RGB interface with MCU

rgbtft

I am referring 7" LCD (P/N : S070WV20-CT16) for interface with host controller LPC1769.

Datasheet
Part of datasheet I've added here:

LCD datasheet
LCD datasheet
enter image description here

TFT has data pins ( R0-R7,G0-G7,B0-B7), Control pins
(Mode,DE,DCLK,VS,HS,RESET,DITH), power pins (VCOM,DVDD,VGH,VGL,AVDD)

For power requirement we can use dedicated boost converter to meet up all power requirements (VCOM,DVDD,VGH,VGL,AVDD). For eg.Link

So, my question is,

  • For data Pins ( R0-R7,G0-G7,B0-B7) and Control pins
    (Mode,DE,DCLK,VS,HS,RESET,DITH).. can we assign LPC1769 GPIO pins directly to these pins of TFT?

please someone explain.Thanks.

Best Answer

I believe you can directly interface the pins with your microcontroller, but I don't think it will work. Here's why and why not:

Why: Electrically, you're hooking up a large number of I/O signals between two devices. As long as these are both at the same voltage (3.3V in this case), you can certainly get data from point A to point B without breaking anything.

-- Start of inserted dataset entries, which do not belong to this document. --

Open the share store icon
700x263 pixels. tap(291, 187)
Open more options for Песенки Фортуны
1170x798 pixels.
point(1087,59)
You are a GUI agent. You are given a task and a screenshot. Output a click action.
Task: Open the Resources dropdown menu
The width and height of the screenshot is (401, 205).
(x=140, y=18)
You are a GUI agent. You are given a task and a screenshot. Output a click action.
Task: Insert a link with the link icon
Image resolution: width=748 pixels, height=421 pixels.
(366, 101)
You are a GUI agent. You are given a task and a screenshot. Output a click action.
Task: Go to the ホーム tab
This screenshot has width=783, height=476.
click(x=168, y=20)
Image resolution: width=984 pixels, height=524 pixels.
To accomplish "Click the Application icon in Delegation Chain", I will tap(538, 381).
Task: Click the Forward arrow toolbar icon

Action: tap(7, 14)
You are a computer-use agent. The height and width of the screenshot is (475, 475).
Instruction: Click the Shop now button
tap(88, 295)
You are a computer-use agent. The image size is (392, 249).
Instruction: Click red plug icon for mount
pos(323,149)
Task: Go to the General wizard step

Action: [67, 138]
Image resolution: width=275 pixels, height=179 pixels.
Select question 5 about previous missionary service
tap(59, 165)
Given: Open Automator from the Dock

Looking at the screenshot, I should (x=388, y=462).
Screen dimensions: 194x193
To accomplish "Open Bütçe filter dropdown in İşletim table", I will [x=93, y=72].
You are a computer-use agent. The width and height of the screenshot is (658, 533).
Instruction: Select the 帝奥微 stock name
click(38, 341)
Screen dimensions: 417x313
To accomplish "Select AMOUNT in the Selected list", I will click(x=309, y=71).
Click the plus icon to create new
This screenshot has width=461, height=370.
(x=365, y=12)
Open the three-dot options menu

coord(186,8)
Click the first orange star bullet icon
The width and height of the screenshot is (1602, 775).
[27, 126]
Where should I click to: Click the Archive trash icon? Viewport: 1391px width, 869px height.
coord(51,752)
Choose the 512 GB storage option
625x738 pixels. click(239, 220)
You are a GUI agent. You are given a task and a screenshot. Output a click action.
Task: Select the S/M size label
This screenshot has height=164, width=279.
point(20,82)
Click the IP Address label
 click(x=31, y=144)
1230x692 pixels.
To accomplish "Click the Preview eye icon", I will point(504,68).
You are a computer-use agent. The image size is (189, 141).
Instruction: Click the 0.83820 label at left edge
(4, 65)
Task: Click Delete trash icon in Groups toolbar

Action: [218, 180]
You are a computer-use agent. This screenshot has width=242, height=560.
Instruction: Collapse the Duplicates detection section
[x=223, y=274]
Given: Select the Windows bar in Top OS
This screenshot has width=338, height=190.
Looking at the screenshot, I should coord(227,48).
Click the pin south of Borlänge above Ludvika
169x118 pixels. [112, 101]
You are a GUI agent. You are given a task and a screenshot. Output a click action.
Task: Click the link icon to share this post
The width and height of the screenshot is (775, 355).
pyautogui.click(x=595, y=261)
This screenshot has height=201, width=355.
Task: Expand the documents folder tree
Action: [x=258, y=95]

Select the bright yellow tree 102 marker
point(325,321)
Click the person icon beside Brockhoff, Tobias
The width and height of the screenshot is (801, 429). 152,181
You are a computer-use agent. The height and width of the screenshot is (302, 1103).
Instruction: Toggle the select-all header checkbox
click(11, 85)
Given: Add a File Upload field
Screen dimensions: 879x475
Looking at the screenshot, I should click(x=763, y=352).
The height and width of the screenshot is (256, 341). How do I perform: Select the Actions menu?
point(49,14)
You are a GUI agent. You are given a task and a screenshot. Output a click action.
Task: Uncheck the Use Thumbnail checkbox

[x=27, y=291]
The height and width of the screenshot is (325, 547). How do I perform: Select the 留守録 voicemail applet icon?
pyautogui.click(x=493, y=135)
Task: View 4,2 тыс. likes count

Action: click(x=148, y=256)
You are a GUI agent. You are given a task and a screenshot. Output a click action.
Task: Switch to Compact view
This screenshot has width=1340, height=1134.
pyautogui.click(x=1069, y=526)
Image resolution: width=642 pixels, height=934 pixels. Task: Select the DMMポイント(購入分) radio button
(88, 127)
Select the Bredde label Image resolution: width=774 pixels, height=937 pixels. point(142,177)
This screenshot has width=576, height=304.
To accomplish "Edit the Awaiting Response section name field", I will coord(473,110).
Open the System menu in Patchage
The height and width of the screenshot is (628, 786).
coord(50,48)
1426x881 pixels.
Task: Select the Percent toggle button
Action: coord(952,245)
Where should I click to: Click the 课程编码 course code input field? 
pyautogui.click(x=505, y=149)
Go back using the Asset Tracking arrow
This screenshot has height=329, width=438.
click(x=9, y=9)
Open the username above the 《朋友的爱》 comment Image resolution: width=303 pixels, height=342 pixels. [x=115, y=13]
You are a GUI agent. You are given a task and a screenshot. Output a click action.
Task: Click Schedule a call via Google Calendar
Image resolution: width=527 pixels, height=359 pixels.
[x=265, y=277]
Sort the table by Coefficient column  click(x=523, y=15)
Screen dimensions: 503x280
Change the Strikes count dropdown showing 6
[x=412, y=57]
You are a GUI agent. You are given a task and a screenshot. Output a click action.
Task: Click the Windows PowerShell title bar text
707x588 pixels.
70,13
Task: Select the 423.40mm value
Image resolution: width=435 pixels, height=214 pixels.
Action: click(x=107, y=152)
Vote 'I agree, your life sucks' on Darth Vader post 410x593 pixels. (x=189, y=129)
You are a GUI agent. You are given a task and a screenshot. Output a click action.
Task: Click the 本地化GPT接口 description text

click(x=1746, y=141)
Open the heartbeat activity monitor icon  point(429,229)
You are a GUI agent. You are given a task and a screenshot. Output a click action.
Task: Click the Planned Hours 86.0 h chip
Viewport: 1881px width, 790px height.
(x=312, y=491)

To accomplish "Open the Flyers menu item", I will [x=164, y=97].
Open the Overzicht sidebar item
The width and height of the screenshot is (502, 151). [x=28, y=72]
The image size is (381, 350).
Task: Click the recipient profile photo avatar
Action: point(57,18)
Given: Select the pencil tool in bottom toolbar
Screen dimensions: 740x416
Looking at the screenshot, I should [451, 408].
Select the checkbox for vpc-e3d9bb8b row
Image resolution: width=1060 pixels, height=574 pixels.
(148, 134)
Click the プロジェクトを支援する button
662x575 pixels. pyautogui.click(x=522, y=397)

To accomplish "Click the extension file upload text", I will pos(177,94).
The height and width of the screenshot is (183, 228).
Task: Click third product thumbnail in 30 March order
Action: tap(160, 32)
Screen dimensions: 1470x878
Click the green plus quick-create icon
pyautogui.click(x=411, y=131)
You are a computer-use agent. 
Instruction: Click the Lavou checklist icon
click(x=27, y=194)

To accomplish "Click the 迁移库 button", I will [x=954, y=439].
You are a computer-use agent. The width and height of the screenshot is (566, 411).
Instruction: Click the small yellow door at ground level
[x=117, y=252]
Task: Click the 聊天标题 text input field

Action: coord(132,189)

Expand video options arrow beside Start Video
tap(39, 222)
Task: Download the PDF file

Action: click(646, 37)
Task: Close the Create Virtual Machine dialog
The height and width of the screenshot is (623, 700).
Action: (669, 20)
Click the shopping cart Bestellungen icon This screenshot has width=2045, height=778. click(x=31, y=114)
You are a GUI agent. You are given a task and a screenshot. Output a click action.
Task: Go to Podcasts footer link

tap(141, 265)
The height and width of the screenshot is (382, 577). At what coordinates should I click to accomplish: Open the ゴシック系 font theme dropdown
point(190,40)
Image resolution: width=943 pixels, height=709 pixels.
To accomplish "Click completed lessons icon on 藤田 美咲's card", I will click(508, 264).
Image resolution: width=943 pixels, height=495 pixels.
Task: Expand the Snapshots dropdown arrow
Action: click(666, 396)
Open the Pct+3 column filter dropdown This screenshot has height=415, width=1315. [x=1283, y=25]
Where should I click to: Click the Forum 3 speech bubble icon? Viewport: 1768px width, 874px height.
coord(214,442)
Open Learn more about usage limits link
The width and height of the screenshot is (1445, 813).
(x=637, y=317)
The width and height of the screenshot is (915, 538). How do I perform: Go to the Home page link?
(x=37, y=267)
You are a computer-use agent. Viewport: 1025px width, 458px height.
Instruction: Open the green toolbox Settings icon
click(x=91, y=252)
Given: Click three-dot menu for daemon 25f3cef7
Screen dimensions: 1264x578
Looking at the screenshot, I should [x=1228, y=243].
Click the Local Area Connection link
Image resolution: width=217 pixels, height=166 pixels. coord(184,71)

Why Not: However, this is a 24-bit RGB interface which is a large parallel interface. You'll note that you have a clock and some sync signals on the interface as well. Display timing is very important -- you have 800*480 pixels to drive on that display. So to set one pixel, you must setup 24-bits of information on the wires (say you output white pixel, so 0xFF, 0xFF, 0xFF). Then you must clock in that data / indicate where on the panel that should appear. Then you need to repeat this process 383,999 remaining pixels.

Now, I note that there is no minimum clock frequency specified in the controller datasheet -- if this is just updating a logo every now and then, and it's acceptable to draw it slowly, you could potentially bit-bang that stuff out. But note that the datasheet expects a typical operating frequency of 40MHz -- that's all but impossible to bit-bang out of a microcontroller that has anything else to do.

If you find a processor with a dedicated LCD controller peripheral, it will likely offer a DMA or similar interface where it will take care of clocking data from memory to the display, instead of consuming CPU cycles to meet timing + get the data to the display.